**Records provided**
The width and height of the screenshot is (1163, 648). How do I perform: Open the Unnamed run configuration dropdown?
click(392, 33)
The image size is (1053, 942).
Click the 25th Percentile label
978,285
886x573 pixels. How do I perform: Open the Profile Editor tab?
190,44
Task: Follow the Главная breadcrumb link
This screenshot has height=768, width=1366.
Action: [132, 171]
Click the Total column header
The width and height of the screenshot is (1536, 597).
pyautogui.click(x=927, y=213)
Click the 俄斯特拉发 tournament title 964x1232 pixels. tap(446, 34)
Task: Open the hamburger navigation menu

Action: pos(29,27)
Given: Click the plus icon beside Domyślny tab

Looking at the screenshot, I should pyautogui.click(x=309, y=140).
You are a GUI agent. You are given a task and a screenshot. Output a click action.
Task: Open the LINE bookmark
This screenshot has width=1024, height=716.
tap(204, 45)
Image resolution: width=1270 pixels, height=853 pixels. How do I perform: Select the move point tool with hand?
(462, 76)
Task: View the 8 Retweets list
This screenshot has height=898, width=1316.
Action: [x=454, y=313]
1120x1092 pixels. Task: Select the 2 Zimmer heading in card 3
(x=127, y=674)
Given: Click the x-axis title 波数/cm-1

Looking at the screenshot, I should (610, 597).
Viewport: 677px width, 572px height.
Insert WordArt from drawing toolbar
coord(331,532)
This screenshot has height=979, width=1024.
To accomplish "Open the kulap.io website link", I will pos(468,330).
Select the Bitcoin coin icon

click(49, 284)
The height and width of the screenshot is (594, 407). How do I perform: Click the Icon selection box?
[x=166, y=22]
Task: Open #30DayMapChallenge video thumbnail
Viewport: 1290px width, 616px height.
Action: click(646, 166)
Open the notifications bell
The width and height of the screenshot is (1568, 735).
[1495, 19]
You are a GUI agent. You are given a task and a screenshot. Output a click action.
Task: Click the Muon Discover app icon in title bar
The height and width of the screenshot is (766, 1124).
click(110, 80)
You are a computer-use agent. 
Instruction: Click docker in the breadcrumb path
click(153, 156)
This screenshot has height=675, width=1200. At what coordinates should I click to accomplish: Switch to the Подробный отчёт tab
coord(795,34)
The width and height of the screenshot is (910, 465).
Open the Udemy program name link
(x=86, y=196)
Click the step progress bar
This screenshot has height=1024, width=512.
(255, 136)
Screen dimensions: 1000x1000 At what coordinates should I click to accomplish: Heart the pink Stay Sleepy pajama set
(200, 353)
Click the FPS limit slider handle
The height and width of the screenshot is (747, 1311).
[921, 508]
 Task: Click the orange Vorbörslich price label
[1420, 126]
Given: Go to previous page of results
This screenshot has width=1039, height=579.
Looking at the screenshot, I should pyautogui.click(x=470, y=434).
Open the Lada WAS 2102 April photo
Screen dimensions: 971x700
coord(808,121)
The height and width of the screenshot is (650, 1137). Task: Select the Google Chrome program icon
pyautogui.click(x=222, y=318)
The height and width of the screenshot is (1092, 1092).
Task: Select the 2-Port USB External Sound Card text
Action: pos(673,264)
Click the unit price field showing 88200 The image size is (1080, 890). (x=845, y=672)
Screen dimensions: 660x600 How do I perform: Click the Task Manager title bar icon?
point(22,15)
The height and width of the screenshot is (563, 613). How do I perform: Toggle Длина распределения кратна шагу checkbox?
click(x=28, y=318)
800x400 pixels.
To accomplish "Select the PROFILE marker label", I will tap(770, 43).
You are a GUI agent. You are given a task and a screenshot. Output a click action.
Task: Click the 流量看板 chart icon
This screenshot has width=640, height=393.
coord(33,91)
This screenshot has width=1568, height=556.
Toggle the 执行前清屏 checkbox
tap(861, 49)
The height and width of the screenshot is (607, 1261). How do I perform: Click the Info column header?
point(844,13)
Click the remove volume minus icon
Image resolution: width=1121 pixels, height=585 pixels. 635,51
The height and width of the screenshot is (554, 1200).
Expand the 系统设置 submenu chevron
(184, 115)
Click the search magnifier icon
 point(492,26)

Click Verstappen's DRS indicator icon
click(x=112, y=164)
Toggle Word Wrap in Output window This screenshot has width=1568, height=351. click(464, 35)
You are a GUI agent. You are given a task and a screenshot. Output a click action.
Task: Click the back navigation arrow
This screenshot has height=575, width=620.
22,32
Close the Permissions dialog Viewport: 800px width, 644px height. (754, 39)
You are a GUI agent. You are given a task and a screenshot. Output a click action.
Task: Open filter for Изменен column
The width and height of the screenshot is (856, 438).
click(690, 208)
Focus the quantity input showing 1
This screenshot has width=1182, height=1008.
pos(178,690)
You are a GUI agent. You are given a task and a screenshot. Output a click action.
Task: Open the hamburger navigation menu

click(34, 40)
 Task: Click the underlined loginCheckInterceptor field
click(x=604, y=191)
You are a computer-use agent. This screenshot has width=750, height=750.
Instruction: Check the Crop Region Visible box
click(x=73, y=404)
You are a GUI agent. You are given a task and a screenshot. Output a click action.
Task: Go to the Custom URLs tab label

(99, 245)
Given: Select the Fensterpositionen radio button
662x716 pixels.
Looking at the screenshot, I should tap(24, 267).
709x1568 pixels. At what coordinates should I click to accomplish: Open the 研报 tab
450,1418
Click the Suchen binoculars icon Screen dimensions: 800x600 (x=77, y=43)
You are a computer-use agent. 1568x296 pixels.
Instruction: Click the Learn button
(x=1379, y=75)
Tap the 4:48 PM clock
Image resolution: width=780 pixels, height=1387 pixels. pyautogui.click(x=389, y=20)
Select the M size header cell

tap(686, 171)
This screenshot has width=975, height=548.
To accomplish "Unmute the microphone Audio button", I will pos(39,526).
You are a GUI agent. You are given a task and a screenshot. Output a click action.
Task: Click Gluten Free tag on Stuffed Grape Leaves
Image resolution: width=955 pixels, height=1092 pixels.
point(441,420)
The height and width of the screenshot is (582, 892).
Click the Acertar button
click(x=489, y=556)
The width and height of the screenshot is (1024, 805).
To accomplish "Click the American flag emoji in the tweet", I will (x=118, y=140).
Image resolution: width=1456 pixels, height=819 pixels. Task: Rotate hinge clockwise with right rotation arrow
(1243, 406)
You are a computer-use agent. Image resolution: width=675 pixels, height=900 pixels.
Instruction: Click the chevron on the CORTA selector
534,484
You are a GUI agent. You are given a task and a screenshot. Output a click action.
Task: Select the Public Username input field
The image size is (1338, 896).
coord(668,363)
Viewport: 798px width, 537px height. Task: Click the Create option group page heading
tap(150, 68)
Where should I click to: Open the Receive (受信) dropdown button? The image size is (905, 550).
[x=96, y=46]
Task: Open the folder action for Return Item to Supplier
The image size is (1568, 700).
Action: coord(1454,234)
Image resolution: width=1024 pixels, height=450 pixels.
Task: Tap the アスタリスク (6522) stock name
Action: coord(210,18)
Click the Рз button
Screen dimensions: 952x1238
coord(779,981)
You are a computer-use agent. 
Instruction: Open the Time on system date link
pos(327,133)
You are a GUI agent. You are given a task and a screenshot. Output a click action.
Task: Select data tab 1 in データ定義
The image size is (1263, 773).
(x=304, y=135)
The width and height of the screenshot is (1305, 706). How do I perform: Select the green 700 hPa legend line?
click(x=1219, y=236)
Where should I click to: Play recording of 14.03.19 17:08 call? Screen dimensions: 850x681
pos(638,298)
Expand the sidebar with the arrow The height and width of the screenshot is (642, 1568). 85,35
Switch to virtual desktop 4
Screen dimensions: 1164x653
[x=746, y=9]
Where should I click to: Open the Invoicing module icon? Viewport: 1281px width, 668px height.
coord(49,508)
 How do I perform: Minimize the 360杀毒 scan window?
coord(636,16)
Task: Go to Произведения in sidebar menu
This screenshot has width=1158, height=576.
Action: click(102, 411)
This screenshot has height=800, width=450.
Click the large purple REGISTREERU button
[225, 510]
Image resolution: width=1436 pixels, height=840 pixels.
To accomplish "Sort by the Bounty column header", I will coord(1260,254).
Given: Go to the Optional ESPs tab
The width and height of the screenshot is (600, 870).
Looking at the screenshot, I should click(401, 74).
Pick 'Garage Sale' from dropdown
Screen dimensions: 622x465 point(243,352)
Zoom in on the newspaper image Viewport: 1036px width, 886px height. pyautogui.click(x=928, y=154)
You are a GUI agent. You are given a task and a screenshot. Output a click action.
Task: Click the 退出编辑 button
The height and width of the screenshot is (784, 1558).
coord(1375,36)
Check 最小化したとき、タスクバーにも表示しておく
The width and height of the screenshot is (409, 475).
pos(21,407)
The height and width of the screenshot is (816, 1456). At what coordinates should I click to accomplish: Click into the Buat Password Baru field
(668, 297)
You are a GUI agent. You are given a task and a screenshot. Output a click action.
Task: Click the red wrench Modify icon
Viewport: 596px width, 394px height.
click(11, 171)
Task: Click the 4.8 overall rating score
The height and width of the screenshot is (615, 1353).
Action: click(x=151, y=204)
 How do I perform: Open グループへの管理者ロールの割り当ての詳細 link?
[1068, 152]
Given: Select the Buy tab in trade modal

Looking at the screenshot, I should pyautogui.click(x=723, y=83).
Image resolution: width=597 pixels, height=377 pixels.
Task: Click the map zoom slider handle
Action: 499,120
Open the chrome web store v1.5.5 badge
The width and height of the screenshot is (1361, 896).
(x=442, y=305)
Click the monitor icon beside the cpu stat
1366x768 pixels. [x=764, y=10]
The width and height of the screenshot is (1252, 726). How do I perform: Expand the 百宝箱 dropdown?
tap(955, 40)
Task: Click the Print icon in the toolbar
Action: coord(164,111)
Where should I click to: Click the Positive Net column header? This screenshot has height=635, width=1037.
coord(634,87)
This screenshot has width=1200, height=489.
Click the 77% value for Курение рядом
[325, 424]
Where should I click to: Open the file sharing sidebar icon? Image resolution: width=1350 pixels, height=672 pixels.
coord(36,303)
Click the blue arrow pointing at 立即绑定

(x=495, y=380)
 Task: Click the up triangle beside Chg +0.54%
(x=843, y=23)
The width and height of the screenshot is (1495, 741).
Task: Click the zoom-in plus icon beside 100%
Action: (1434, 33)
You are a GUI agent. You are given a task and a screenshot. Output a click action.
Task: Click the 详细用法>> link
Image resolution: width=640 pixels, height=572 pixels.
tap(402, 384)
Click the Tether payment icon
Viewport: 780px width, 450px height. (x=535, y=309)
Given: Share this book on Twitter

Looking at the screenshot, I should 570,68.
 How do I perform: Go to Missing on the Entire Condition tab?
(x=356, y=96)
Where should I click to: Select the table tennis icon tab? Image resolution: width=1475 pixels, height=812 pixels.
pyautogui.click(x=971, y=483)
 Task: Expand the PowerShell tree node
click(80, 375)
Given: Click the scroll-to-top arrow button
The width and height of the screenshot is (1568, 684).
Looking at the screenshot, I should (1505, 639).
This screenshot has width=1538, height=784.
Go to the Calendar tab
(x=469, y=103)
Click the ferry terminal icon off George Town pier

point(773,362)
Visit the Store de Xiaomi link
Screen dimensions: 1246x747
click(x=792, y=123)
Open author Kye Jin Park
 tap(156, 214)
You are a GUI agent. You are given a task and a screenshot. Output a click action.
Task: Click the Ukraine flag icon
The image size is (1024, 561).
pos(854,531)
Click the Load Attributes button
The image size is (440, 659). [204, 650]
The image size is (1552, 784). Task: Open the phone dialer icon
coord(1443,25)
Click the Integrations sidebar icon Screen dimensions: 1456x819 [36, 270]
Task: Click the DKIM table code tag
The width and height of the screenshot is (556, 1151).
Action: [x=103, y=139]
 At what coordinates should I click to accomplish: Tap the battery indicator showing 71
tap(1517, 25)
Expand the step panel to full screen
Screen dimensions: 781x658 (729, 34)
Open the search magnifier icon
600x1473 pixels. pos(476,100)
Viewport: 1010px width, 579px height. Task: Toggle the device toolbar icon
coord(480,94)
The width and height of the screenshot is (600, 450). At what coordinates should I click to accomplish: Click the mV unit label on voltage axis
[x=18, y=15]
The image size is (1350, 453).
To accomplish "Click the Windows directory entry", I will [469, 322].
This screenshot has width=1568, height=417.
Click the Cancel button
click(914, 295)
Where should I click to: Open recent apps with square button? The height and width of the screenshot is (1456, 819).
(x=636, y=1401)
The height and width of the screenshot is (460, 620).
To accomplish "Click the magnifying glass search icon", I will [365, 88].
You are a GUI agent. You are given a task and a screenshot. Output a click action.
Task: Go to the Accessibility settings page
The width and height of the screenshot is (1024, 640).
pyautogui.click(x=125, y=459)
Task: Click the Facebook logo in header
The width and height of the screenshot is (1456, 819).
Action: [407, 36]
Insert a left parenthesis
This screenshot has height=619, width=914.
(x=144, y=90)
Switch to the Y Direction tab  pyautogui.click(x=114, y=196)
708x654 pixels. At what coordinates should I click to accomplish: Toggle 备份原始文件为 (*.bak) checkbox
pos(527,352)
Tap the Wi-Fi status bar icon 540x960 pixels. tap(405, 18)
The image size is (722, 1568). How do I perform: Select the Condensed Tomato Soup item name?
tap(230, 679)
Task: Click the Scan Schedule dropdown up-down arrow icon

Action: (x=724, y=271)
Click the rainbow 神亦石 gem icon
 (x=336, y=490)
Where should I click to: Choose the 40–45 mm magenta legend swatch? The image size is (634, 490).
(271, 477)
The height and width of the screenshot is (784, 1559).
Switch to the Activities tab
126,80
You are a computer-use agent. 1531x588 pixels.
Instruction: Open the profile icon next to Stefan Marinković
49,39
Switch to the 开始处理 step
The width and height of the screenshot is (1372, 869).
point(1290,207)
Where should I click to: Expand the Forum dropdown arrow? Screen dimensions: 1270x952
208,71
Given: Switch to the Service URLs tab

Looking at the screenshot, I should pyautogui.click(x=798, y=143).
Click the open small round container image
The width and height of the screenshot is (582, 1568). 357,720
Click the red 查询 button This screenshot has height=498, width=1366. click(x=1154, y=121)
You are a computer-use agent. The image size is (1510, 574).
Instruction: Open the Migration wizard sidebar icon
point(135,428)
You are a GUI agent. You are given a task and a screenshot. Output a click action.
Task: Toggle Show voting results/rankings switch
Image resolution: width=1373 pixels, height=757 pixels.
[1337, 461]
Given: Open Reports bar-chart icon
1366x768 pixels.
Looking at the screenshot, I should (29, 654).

**Goal of the exercise**
In the entries above, identify every line with the string "results".

**Reply**
Given: Go to previous page of results
Task: Toggle Show voting results/rankings switch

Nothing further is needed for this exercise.